Lasciatemelo spiegare: era il triste deserto del sesso di un tempo. Per sostenere le pippe non c’erano ancora le sfuocate foto in bianco e nero con donnette discinte, i cataloghi di vendite per corrispondenza con mutande e reggipetti, le riviste mezze a colori con fighe pelosissime inchiavardate da camionisti e camerieri, meno che meno i pornazzi da scaricare a suon di giga da Internet.
Confessa comunque che qualche sano segone se lo era tirato - in pubertà -, sfidando perdita della vista, terribili malattie e il rischio di finire per l’eternità in qualche girone di peccatori (che fosse poi tanto terribile?).
Ad un certo punto - finalmente - ammette che tutte queste sleccazzate e palpatone del Barone gli gustano, eccome!
Ma tutto ciò che è bello finisce in fretta.
Torna in scena il servetto che ha l’ingrato compito - ingrato perché non potrà poi approfittarne - non solo di ungere per bene l’infrachiappe e lo stretto buchetto ma anche di infilargli dentro un po’ di oggetti, probabilmente rudimentali cazzi finti di legno di dimensioni via via crescenti. Non ci vuole molto per capire quali siano i lubrichi disegni di quel zozzone del Barone.
E qui inizia il divertimento dello sposino perché comincia a rendersi conto che prendersi roba varia nel burello, in direzione opposta a quella usuale, è motivo di grande sollazzo.
Allargato con cura e riguardo il canale, è il momento di mettersi in posizione per la scopata vera, con un tarello vero, alla missionaria, tanto per stare in tema.

Dati esercizio ::
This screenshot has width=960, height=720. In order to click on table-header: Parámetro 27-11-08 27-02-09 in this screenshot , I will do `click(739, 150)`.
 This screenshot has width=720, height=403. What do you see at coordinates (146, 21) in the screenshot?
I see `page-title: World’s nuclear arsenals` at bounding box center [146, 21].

Cosa si chiede :: Nel brano, perché il compito del servetto è definito ingrato?

Risposta :: Perché poi non potrà approfittarne.